Сама разработка и широкое применение метода свободных ассоциаций выходили за пределы психоанализа, так как сам этот метод нашел широкое применение в различных областях. «Понятие „ассоциация“ — одно из древнейших в психологии… различным видам ассоциаций было посвящено множество психологических трактатов, — писал М. Г. Ярошевский, разъясняя суть и значение этой инновации Фрейда. — Во всех случаях ставилась задача изучить работу сознания. Фрейд же использовал материал ассоциаций в других целях. Он искал в этом материале путь в область неосознаваемых побуждений, намеки на то, что происходит в „кипящем котле“ аффектов, влечений. Для этого, полагал он, ассоциации следует вывести из-под контроля сознания. Они должны стать свободными. Так родилась главная процедура психоанализа, его основной технический прием. Пациенту предлагалось в расслабленном состоянии (обычно лежа на кушетке) непринужденно говорить обо всем, что приходит ему в голову, „выплескивать“ свои ассоциации, какими бы странными возникающие мысли ни казались. В тех случаях, когда пациент испытывал замешательство, начинал запинаться, повторял несколько раз одно и то же слово, жаловался на то, что не в состоянии припомнить что-либо, Фрейд останавливал на этих реакциях свое внимание, предполагая, что в данном случае его больной, сам того не подозревая, сопротивляется некоторым своим тайным мыслям, причем сопротивляется не умышленно, как бывает в тех случаях, когда человек стремится намеренно что-либо утаить, а неосознанно. Для этого, конечно, должны быть какие-то причины особой, „тормозящей“ активности психики. Еще раз подчеркнем, что такая особая, обладающая большой энергией сопротивляемость, открытая Фрейдом в его медицинском опыте, в кропотливом анализе реакций его пациентов, явилась принципиально важным новым словом в понимании устройства человеческой психики»[98]
.Вместе с тем «Этюды об истерии» были в определенном смысле слова революционными не только и не столько потому, что содержали в себе целый ряд основополагающих тезисов будущего фрейдизма.
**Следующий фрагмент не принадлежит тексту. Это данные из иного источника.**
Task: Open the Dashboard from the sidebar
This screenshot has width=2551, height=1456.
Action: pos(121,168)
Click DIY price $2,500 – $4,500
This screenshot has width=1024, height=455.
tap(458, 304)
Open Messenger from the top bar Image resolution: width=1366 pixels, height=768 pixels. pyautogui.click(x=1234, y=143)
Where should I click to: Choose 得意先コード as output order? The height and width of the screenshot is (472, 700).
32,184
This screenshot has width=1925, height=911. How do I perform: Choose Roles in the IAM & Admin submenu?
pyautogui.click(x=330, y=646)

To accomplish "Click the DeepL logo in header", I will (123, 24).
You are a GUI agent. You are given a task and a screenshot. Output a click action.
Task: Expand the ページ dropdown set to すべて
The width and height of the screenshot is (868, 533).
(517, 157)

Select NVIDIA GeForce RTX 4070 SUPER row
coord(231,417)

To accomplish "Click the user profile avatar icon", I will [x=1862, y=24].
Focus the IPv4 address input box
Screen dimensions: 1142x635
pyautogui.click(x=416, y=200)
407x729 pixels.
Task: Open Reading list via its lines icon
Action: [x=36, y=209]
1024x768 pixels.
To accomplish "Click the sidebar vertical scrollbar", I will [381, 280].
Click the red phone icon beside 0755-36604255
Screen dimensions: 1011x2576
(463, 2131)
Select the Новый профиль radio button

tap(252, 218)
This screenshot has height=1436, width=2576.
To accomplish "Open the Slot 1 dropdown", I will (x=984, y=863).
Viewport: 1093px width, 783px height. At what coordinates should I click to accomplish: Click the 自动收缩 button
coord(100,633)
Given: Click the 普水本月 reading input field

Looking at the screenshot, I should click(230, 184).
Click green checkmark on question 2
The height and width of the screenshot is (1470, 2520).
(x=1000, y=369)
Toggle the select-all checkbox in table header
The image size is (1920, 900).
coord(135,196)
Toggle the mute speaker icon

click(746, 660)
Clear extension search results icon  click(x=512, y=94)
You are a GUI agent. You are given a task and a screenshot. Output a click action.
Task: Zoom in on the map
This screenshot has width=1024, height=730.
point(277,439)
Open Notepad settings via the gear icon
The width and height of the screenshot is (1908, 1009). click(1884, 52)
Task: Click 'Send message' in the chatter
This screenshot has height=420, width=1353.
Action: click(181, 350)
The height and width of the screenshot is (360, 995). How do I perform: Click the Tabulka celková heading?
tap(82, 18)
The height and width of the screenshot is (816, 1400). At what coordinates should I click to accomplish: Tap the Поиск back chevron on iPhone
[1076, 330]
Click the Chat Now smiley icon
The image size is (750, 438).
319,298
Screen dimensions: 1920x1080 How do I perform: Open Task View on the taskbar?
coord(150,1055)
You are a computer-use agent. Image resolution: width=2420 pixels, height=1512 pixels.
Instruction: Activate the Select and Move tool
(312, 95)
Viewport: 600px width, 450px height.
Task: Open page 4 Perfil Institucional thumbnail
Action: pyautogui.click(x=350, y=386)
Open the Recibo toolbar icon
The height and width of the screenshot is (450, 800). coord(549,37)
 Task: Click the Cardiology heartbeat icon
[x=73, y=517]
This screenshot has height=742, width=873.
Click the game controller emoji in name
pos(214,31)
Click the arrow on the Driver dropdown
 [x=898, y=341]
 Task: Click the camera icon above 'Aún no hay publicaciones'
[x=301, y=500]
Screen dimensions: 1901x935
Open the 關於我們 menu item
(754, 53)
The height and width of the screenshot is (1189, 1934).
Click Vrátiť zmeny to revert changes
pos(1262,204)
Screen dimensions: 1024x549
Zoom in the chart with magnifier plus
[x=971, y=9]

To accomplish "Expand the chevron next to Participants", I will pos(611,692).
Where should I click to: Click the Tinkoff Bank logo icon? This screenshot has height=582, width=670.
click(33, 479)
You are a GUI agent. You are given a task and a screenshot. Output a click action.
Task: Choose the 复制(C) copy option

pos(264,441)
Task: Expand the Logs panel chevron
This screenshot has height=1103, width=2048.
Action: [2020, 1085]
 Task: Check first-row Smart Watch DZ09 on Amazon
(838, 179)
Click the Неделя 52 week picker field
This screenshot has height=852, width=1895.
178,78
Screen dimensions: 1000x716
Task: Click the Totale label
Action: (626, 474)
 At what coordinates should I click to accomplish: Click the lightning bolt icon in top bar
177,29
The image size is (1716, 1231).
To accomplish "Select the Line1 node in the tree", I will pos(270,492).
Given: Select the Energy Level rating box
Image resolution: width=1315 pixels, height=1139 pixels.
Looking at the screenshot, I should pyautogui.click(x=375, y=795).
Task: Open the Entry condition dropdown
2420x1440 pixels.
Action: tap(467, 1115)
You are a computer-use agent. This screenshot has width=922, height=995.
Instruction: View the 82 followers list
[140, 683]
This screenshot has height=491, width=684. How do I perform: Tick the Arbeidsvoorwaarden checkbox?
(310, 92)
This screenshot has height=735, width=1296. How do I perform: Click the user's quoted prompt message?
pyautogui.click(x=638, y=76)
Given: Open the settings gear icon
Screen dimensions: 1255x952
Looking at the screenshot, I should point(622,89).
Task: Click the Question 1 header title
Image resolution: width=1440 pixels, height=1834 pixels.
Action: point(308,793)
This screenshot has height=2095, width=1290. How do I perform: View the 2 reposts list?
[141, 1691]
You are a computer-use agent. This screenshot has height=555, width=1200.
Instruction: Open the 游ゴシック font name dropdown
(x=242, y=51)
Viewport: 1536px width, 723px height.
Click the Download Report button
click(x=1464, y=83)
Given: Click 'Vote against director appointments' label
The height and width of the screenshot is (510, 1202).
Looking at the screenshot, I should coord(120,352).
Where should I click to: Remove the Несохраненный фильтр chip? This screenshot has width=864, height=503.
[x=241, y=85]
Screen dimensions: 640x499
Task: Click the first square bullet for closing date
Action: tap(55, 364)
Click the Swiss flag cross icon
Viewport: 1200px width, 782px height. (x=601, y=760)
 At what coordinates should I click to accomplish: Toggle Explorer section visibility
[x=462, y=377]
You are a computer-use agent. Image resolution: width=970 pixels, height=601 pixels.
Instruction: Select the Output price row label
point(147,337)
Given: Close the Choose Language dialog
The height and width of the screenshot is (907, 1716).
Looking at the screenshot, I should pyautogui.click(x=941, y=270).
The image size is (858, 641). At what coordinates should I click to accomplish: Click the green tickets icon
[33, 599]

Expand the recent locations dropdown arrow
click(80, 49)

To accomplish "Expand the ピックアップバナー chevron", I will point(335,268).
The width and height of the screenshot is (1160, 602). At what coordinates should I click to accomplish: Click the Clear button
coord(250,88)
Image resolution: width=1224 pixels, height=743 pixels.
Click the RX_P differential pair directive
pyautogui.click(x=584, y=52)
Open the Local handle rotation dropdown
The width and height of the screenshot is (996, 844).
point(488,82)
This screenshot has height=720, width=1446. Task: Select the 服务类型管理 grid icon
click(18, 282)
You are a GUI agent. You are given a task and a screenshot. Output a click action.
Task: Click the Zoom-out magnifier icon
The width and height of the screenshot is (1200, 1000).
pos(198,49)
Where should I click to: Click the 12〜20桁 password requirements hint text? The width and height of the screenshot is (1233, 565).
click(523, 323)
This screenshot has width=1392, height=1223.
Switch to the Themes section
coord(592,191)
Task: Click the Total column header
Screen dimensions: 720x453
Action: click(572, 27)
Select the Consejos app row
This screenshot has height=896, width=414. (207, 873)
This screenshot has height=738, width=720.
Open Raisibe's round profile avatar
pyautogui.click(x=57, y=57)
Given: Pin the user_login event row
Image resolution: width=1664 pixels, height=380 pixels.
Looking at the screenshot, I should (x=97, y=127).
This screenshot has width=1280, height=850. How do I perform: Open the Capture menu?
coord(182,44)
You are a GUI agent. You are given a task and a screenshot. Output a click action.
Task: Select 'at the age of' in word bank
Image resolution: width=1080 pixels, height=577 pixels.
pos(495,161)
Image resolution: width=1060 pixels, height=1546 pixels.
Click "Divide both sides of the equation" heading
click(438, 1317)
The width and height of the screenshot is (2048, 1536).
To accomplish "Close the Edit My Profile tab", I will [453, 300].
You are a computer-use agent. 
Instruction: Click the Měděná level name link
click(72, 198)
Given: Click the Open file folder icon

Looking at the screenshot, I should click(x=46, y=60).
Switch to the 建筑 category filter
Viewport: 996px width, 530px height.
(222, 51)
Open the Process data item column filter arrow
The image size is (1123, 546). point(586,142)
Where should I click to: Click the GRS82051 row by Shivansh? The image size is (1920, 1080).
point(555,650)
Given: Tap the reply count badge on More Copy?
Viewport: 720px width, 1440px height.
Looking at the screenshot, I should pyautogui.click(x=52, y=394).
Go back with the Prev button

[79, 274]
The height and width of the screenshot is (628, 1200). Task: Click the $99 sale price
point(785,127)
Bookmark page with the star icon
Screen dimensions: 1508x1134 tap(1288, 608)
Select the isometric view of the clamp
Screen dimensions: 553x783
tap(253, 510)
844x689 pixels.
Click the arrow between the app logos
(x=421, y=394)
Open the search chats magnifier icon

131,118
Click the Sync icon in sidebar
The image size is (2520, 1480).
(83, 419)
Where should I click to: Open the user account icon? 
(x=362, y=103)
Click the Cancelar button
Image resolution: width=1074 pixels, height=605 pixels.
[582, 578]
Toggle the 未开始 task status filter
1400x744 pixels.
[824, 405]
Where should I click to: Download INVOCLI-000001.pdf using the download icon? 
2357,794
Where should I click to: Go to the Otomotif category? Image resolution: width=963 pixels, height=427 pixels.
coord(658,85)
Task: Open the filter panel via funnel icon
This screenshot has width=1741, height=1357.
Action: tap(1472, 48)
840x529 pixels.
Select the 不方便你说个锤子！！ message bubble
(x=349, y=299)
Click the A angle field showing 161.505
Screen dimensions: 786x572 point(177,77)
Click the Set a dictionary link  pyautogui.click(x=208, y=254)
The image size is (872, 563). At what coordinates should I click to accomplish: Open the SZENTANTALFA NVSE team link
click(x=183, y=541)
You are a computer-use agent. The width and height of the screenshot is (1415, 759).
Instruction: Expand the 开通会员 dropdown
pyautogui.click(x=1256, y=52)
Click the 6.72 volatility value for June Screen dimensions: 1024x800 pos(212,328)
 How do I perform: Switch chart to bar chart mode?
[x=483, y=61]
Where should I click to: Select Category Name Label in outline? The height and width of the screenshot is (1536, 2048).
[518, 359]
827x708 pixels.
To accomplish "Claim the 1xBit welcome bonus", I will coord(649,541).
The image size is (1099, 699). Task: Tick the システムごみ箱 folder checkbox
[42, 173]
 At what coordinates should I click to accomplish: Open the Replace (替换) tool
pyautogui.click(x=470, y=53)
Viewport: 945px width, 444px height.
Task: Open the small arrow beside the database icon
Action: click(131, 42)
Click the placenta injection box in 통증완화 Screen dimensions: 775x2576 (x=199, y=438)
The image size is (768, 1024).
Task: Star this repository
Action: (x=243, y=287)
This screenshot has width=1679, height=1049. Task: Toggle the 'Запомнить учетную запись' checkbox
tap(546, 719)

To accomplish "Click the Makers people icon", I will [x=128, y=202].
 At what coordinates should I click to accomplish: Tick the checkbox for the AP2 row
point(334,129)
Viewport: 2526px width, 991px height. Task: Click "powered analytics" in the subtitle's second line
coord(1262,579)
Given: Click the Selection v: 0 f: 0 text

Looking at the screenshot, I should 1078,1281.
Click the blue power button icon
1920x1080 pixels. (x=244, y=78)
Как уже отмечалось, сам стиль или, как сейчас принято говорить, формат книги определял именно Фрейд, а не Брейер. И именно в «Этюдах об истерии» Фрейд и реализовал свою неутоленную жажду к писательской славе, создав некий новый жанр — «медицинская история». Фигура врача-писателя не была чем-то новым в мировой литературе, и многие врачи использовали в качестве сюжетов случаи из своей практики. Рассказы о душевной жизни женщины, в которые тесно вплетались ее самые интимные переживания, тоже уже были достаточно распространены в мировой литературе, и тут Фрейд вряд ли мог тягаться с Флобером или входившим в моду Цвейгом. Но в том-то и заключалась «изюминка», что Фрейд представлял все свои истории как абсолютно документальные, одновременно строя их вроде некого «медицинского детектива», в котором читатель оказывается в творческой лаборатории врача. Подлинная же тайна пациента раскрывается лишь ближе к концу, на основе исповеди, приоткрывающей те интимные стороны жизни, о которых в то время столь открыто говорить было еще не принято.